*** Opening Records supplied ***
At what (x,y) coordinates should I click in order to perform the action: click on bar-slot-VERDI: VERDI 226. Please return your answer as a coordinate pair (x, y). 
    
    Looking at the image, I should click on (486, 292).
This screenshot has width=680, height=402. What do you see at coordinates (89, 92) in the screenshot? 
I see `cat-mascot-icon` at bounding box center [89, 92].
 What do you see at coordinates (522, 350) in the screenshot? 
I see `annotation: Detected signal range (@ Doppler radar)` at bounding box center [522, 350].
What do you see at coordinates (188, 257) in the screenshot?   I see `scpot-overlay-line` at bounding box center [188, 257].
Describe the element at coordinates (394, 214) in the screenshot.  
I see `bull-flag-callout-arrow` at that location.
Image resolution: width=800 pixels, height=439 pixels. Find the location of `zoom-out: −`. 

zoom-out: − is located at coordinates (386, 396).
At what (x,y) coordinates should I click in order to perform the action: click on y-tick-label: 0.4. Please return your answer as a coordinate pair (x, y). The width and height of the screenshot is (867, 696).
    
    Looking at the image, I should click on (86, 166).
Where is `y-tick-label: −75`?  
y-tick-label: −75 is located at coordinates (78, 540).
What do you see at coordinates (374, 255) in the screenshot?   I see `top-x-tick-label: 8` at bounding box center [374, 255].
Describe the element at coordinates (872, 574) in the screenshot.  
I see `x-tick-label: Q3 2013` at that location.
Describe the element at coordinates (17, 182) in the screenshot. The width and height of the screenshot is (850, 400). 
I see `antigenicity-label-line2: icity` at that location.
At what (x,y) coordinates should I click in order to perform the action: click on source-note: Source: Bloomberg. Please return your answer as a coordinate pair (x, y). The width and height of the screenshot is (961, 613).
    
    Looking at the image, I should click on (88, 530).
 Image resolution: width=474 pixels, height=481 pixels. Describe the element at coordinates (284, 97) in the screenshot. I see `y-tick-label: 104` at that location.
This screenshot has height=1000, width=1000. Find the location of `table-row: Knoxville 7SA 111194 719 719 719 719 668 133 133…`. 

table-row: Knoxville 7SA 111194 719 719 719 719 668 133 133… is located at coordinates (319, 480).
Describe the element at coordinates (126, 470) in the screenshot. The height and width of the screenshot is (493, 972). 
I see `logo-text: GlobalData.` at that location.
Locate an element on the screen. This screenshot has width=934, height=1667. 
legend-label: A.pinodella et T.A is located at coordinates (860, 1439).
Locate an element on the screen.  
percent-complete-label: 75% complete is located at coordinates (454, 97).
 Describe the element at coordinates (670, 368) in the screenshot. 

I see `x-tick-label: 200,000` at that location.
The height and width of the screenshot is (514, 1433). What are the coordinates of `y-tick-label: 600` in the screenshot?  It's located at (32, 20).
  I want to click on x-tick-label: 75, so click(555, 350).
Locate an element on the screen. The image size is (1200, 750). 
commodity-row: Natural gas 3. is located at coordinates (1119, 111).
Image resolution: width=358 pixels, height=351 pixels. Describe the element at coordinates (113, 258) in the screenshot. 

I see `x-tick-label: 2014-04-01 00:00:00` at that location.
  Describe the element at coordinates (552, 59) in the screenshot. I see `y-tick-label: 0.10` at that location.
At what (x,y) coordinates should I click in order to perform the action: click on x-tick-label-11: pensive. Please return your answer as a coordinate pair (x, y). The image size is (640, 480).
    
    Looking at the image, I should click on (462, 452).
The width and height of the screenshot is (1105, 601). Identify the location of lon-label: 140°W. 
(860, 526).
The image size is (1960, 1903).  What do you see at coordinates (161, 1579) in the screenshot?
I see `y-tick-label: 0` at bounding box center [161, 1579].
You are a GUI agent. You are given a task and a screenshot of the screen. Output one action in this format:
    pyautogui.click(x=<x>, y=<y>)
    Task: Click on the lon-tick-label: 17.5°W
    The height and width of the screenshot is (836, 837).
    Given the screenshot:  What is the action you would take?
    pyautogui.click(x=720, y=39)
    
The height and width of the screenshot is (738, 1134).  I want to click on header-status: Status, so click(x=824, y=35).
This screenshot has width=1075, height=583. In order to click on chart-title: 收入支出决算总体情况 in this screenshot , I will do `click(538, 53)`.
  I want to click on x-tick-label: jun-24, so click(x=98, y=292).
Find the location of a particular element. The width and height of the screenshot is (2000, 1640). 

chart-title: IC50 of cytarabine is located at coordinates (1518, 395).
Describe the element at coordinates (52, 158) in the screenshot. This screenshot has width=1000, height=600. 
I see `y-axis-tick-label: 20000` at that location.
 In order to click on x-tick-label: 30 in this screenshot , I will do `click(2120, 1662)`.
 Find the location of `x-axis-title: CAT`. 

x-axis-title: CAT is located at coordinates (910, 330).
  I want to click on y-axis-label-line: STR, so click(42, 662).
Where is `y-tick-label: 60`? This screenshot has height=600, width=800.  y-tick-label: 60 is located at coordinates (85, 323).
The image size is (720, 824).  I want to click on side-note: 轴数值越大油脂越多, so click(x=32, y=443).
*** Closing Records supplied ***
▸ **Task statement**: Set out all of the lines above as a numbered list, with the blank lines left out.

▸ **Solution for this task**:
1. At what (x,y) coordinates should I click in order to perform the action: click on bar-slot-VERDI: VERDI 226. Please return your answer as a coordinate pair (x, y). 
2.     Looking at the image, I should click on (486, 292).
3. This screenshot has width=680, height=402. What do you see at coordinates (89, 92) in the screenshot? 
4. I see `cat-mascot-icon` at bounding box center [89, 92].
5.  What do you see at coordinates (522, 350) in the screenshot? 
6. I see `annotation: Detected signal range (@ Doppler radar)` at bounding box center [522, 350].
7. What do you see at coordinates (188, 257) in the screenshot?   I see `scpot-overlay-line` at bounding box center [188, 257].
8. Describe the element at coordinates (394, 214) in the screenshot.  
9. I see `bull-flag-callout-arrow` at that location.
10. Image resolution: width=800 pixels, height=439 pixels. Find the location of `zoom-out: −`. 
11. zoom-out: − is located at coordinates (386, 396).
12. At what (x,y) coordinates should I click in order to perform the action: click on y-tick-label: 0.4. Please return your answer as a coordinate pair (x, y). The width and height of the screenshot is (867, 696).
13.     Looking at the image, I should click on (86, 166).
14. Where is `y-tick-label: −75`?  
15. y-tick-label: −75 is located at coordinates (78, 540).
16. What do you see at coordinates (374, 255) in the screenshot?   I see `top-x-tick-label: 8` at bounding box center [374, 255].
17. Describe the element at coordinates (872, 574) in the screenshot.  
18. I see `x-tick-label: Q3 2013` at that location.
19. Describe the element at coordinates (17, 182) in the screenshot. The width and height of the screenshot is (850, 400). 
20. I see `antigenicity-label-line2: icity` at that location.
21. At what (x,y) coordinates should I click in order to perform the action: click on source-note: Source: Bloomberg. Please return your answer as a coordinate pair (x, y). The width and height of the screenshot is (961, 613).
22.     Looking at the image, I should click on (88, 530).
23.  Image resolution: width=474 pixels, height=481 pixels. Describe the element at coordinates (284, 97) in the screenshot. I see `y-tick-label: 104` at that location.
24. This screenshot has height=1000, width=1000. Find the location of `table-row: Knoxville 7SA 111194 719 719 719 719 668 133 133…`. 
25. table-row: Knoxville 7SA 111194 719 719 719 719 668 133 133… is located at coordinates (319, 480).
26. Describe the element at coordinates (126, 470) in the screenshot. The height and width of the screenshot is (493, 972). 
27. I see `logo-text: GlobalData.` at that location.
28. Locate an element on the screen. This screenshot has width=934, height=1667. 
29. legend-label: A.pinodella et T.A is located at coordinates (860, 1439).
30. Locate an element on the screen.  
31. percent-complete-label: 75% complete is located at coordinates (454, 97).
32.  Describe the element at coordinates (670, 368) in the screenshot. 
33. I see `x-tick-label: 200,000` at that location.
34. The height and width of the screenshot is (514, 1433). What are the coordinates of `y-tick-label: 600` in the screenshot?  It's located at (32, 20).
35.   I want to click on x-tick-label: 75, so click(555, 350).
36. Locate an element on the screen. The image size is (1200, 750). 
37. commodity-row: Natural gas 3. is located at coordinates (1119, 111).
38. Image resolution: width=358 pixels, height=351 pixels. Describe the element at coordinates (113, 258) in the screenshot. 
39. I see `x-tick-label: 2014-04-01 00:00:00` at that location.
40.   Describe the element at coordinates (552, 59) in the screenshot. I see `y-tick-label: 0.10` at that location.
41. At what (x,y) coordinates should I click in order to perform the action: click on x-tick-label-11: pensive. Please return your answer as a coordinate pair (x, y). The image size is (640, 480).
42.     Looking at the image, I should click on (462, 452).
43. The width and height of the screenshot is (1105, 601). Identify the location of lon-label: 140°W. 
44. (860, 526).
45. The image size is (1960, 1903).  What do you see at coordinates (161, 1579) in the screenshot?
46. I see `y-tick-label: 0` at bounding box center [161, 1579].
47. You are a GUI agent. You are given a task and a screenshot of the screen. Output one action in this format:
48.     pyautogui.click(x=<x>, y=<y>)
49.     Task: Click on the lon-tick-label: 17.5°W
50.     The height and width of the screenshot is (836, 837).
51.     Given the screenshot:  What is the action you would take?
52.     pyautogui.click(x=720, y=39)
53. The height and width of the screenshot is (738, 1134).  I want to click on header-status: Status, so click(x=824, y=35).
54. This screenshot has width=1075, height=583. In order to click on chart-title: 收入支出决算总体情况 in this screenshot , I will do `click(538, 53)`.
55.   I want to click on x-tick-label: jun-24, so click(x=98, y=292).
56. Find the location of a particular element. The width and height of the screenshot is (2000, 1640). 
57. chart-title: IC50 of cytarabine is located at coordinates (1518, 395).
58. Describe the element at coordinates (52, 158) in the screenshot. This screenshot has width=1000, height=600. 
59. I see `y-axis-tick-label: 20000` at that location.
60.  In order to click on x-tick-label: 30 in this screenshot , I will do `click(2120, 1662)`.
61.  Find the location of `x-axis-title: CAT`. 
62. x-axis-title: CAT is located at coordinates (910, 330).
63.   I want to click on y-axis-label-line: STR, so click(42, 662).
64. Where is `y-tick-label: 60`? This screenshot has height=600, width=800.  y-tick-label: 60 is located at coordinates (85, 323).
65. The image size is (720, 824).  I want to click on side-note: 轴数值越大油脂越多, so click(x=32, y=443).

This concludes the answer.